My laptop was connected to the Promethean board, and I punched up Buster Keaton's "The Scarecrow".  The piano accompanying the film was quick, punctual, and accentuated Buster's various dilemmas.  They liked the breakfast table scene with the hanging condiments; when breakfast was over and Buster and Eddie Cline dumped the remains down a chute to the pigs, my inner city kids yelled LOOKIT THE COWS!

These scenes got laughs: anytime Buster fell or did a roll; Sibyl Seely snapping her fingers under Joe Keaton's nose with his missed kick of retaliation; Luke the Dog chasing Buster, climbing the ladder, running around the top of the stone structure after Buster, then diving into the hay was a very big attraction.  I GOT A PIT BULL AT HOME.  MY DOG CAN DO THAT TOO!  Buster, scooped into the winnowing machine, and then being ejected in his underwear elicted EEWWWWs.  His dressing himself as a scarecrow and kicking the two men arguing got the loudest laughs, the scene where he walks across the water on his hands received admiring whispers of lookit that, that's awesome!   Buster slid down a bank and took off running; my guys helped him out by taunting the pursuing men, BUH BYE SUCKAHS.  The largest participation happened when he tried riding the replica of a horse; the kids kept yelling "THAT'S NOT REAL, THAT'S A FAKE HORSE, congratulating themselves that they were smarter than that guy on the screen.

The closing frames got a big laugh, and it went by so quick I was surprised the class caught it; Buster, after being submerged, stood up and spat out a stream of water.  The kids roared, then clapped as the last intertitle announcing the end appeared.  Lights came back on, and we discussed what they saw that was different, what they thought was funny, did they like a film where you couldn't hear what people were saying?  Overwhelmingly so.  My observational one said it well, "The piano did the talking."  Brilliant child, not bad for 6 years old.
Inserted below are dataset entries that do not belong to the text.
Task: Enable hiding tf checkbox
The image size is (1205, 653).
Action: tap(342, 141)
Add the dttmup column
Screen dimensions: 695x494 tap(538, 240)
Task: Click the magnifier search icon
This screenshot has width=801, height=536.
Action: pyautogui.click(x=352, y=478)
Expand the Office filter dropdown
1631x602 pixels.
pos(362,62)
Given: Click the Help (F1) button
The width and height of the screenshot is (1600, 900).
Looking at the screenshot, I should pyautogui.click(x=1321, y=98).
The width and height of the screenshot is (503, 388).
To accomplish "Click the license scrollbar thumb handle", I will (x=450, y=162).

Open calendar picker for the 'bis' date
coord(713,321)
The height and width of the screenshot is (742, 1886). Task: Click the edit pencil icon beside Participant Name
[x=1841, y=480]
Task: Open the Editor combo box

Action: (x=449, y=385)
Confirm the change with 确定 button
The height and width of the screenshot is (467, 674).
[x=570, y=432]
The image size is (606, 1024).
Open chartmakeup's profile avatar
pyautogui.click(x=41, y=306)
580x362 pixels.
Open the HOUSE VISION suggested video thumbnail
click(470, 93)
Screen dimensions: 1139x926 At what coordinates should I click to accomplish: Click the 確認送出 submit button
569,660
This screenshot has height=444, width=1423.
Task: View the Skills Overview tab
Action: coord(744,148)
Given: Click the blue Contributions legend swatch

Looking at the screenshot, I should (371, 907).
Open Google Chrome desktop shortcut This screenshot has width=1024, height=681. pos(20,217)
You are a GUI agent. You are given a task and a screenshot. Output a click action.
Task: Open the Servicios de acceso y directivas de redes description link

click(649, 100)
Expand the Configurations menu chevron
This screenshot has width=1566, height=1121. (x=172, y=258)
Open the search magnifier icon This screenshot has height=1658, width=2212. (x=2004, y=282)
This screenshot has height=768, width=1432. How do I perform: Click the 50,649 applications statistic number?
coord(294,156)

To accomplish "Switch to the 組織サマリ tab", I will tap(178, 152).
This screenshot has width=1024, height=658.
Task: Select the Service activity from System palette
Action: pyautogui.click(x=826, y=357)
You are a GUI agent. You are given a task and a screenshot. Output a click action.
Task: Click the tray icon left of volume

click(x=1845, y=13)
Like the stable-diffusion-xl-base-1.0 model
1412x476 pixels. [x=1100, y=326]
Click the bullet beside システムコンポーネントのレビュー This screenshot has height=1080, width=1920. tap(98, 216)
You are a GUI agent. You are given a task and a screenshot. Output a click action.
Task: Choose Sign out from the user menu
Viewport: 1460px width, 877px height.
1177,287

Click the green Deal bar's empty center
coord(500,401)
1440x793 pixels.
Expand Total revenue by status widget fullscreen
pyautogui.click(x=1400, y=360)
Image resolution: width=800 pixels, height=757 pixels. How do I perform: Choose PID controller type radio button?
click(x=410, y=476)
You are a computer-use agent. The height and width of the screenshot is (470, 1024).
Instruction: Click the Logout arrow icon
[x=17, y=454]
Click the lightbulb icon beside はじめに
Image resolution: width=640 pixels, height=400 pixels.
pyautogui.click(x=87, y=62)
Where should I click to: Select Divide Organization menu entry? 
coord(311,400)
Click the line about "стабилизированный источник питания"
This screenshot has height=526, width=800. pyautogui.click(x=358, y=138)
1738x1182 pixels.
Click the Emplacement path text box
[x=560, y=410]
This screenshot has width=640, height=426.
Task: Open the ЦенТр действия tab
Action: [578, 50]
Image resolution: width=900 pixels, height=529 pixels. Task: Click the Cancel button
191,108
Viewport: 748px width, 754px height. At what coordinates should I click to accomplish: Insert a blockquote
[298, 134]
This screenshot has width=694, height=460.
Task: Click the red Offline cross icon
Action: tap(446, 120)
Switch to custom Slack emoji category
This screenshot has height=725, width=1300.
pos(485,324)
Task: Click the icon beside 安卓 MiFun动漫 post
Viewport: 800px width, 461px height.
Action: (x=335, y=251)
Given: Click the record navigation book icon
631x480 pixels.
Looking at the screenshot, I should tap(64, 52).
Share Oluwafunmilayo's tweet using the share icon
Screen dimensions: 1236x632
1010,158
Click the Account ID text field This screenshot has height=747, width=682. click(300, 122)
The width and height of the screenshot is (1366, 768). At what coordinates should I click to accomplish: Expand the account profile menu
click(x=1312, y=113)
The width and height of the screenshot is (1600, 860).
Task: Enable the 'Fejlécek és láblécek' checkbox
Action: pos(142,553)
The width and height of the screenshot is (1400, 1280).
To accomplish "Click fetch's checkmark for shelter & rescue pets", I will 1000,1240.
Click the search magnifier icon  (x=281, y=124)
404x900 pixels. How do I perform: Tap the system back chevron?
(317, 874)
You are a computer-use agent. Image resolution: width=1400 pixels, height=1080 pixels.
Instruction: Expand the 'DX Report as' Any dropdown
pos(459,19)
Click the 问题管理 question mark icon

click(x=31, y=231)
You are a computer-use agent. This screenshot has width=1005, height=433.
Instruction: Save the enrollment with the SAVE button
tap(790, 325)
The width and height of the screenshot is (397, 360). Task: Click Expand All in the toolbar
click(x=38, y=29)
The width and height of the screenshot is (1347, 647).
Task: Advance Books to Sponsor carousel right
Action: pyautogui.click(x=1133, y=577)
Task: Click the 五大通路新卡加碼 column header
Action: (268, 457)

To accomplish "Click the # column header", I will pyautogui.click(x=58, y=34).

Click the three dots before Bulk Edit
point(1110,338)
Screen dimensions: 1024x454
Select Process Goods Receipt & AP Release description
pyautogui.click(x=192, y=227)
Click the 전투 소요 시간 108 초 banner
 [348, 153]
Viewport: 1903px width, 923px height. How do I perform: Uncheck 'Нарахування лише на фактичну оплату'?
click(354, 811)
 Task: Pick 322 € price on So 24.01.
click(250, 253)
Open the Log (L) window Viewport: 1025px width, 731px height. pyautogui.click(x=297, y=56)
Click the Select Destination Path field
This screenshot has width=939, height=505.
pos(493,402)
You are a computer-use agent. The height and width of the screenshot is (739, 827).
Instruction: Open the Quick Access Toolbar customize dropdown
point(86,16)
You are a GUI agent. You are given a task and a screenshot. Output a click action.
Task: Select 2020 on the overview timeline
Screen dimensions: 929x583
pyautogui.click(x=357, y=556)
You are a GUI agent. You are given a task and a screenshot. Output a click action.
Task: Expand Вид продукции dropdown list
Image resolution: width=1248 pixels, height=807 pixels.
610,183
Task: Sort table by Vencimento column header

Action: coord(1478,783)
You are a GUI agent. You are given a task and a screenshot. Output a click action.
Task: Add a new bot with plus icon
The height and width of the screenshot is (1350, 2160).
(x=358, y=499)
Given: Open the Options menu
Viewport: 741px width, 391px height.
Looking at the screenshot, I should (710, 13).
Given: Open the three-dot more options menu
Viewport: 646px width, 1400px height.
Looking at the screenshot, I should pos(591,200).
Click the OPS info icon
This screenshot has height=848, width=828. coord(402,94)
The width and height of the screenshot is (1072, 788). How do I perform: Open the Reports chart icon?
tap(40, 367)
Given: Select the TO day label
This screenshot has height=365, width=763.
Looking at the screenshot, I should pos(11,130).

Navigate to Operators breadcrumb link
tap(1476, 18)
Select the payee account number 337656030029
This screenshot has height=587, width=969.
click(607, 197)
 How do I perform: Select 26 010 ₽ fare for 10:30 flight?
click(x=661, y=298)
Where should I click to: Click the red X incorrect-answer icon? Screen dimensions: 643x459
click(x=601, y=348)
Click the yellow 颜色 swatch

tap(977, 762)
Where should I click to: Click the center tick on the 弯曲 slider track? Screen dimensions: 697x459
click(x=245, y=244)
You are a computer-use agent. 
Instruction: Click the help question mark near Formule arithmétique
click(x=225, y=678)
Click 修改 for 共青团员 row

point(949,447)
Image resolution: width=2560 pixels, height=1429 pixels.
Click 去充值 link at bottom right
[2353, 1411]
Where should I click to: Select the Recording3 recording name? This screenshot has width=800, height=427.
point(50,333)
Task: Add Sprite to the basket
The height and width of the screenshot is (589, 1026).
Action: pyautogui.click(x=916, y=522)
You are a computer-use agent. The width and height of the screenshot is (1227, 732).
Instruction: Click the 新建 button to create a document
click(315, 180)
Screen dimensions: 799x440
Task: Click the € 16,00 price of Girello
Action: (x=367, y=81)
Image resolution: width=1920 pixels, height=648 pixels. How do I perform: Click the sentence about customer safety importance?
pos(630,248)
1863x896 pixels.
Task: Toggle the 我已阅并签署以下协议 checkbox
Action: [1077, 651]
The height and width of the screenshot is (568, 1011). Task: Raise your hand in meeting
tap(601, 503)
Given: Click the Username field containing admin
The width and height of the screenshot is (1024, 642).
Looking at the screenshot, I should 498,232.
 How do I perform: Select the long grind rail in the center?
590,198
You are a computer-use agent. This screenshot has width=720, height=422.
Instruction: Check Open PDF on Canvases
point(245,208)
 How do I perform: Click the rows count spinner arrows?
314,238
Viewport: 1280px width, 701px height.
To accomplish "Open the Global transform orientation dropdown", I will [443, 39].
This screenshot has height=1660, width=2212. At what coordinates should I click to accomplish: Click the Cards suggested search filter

Welcome to the Coburn Film Historical Social Studies Find a Word You Can Read and Learn About Buster Series.

When the moon rose earlier, just before five p.m., it was a paten, a gong, the polished breastplate of an idol's armor; rose gold and exalted as it ascended, phantasms reaching out from either side, like the halo surrounding an angel's tumbled hair.  Now silver, it sees you as well as me, busy in life, pushing on, dragged forward by the sun; yet, pause and wait under this celestial waxing.  Tomorrow will be a full moon, let your lunacy shiver through your core and become, fall, tilt the balance; rock the leveling scales and find your dearest dream, the one that will and has been with you always.

Sleep, the moon will watch over you, the stars shall echo your sighs.